4. Check for simplification: We need to simplify $$\sqrt{18}$$. We look for the largest perfect square factor of 18. We know that $$18 = 9 \times 2$$. Since 9 is a perfect square ($$3 \times 3 = 9$$), we can simplify it:
$$\sqrt{18} = \sqrt{9 \times 2} = \sqrt{9} \times \sqrt{2} = 3 \times \sqrt{2} = 3\sqrt{2}$$.
5. Substitute the simplified square root back into our product: $$10 \times 3\sqrt{2}$$.
6. Multiply the outside numbers again: $$10 \times 3 = 30$$.
Therefore, $$2\sqrt{6} \times 5\sqrt{3} = 30\sqrt{2}$$.

Question1.step7 (Solving part (v): Multiply $$5\sqrt{8}$$ by $$2\sqrt{2}$$)

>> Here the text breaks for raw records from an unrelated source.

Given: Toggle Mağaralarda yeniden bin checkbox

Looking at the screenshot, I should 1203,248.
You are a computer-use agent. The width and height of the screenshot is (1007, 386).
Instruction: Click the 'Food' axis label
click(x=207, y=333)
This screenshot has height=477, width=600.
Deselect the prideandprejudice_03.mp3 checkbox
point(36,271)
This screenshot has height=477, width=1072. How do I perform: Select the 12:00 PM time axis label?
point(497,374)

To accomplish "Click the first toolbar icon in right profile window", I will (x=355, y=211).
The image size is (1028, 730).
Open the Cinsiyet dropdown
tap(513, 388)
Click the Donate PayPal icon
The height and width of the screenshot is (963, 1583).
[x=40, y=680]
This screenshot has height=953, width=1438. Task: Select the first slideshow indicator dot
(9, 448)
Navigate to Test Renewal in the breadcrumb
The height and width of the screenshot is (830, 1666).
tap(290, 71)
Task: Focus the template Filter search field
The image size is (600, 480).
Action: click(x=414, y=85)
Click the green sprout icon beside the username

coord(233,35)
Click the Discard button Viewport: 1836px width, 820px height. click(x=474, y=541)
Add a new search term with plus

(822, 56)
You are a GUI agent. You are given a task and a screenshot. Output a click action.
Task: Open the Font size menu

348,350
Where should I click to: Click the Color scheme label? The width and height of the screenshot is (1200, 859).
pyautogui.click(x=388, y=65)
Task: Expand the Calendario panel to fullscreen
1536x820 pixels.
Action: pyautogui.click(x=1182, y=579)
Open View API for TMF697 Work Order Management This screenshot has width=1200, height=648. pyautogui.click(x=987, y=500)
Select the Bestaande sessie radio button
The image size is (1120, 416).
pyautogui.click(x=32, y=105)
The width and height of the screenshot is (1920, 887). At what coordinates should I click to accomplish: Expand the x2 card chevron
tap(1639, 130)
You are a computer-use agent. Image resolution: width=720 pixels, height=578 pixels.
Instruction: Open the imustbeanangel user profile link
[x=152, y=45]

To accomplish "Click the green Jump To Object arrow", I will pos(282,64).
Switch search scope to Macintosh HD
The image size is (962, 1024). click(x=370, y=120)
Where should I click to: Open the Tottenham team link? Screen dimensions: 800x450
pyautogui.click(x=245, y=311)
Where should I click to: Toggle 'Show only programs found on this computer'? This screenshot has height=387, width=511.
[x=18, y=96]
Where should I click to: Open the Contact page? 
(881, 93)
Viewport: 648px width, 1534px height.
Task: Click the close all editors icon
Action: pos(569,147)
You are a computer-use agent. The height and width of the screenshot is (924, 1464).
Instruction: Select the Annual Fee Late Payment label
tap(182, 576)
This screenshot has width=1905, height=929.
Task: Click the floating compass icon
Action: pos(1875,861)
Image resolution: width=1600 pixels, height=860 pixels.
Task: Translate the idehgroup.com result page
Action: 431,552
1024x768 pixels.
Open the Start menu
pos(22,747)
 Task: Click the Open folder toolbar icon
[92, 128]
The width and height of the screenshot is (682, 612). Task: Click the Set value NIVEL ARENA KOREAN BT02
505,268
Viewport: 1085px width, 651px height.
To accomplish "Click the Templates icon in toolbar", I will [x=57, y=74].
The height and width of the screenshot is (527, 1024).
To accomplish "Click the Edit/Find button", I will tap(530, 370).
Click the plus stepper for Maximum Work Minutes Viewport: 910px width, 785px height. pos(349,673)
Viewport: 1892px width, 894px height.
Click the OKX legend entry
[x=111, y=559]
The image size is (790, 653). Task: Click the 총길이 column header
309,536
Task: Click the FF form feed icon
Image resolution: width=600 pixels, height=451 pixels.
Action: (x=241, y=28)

1. Multiply the numbers outside the square roots: $$5 \times 2 = 10$$.
2. Multiply the numbers inside the square roots: $$\sqrt{8} \times \sqrt{2} = \sqrt{8 \times 2} = \sqrt{16}$$.
3. Combine these results: $$10\sqrt{16}$$.
4. Check for simplification: We need to simplify $$\sqrt{16}$$. We know that $$4 \times 4 = 16$$. So, 16 is a perfect square.
$$\sqrt{16} = 4$$.
5. Substitute the simplified square root back into our product: $$10 \times 4$$.
6. Multiply these numbers: $$10 \times 4 = 40$$.
Therefore, $$5\sqrt{8} \times 2\sqrt{2} = 40$$.

Question1.step8 (Solving part (vi): Multiply $$3\sqrt{14}$$ by $$\sqrt{7}$$)

1. Identify outside numbers: For $$3\sqrt{14}$$, the outside number is 3. For $$\sqrt{7}$$, the outside number is 1. Multiply them: $$3 \times 1 = 3$$.
2. Multiply the numbers inside the square roots: $$\sqrt{14} \times \sqrt{7} = \sqrt{14 \times 7}$$.
Let's calculate $$14 \times 7$$. We can think of 14 as $$2 \times 7$$. So, $$14 \times 7 = (2 \times 7) \times 7 = 2 \times 49 = 98$$.
So, the product under the square root is $$\sqrt{98}$$.
3. Combine these results: $$3\sqrt{98}$$.
4. Check for simplification: We need to simplify $$\sqrt{98}$$. We look for the largest perfect square factor of 98. We know that $$98 = 49 \times 2$$. Since 49 is a perfect square ($$7 \times 7 = 49$$), we can simplify it:
$$\sqrt{98} = \sqrt{49 \times 2} = \sqrt{49} \times \sqrt{2} = 7 \times \sqrt{2} = 7\sqrt{2}$$.
5. Substitute the simplified square root back into our product: $$3 \times 7\sqrt{2}$$.
6. Multiply the outside numbers again: $$3 \times 7 = 21$$.
Therefore, $$3\sqrt{14} \times \sqrt{7} = 21\sqrt{2}$$.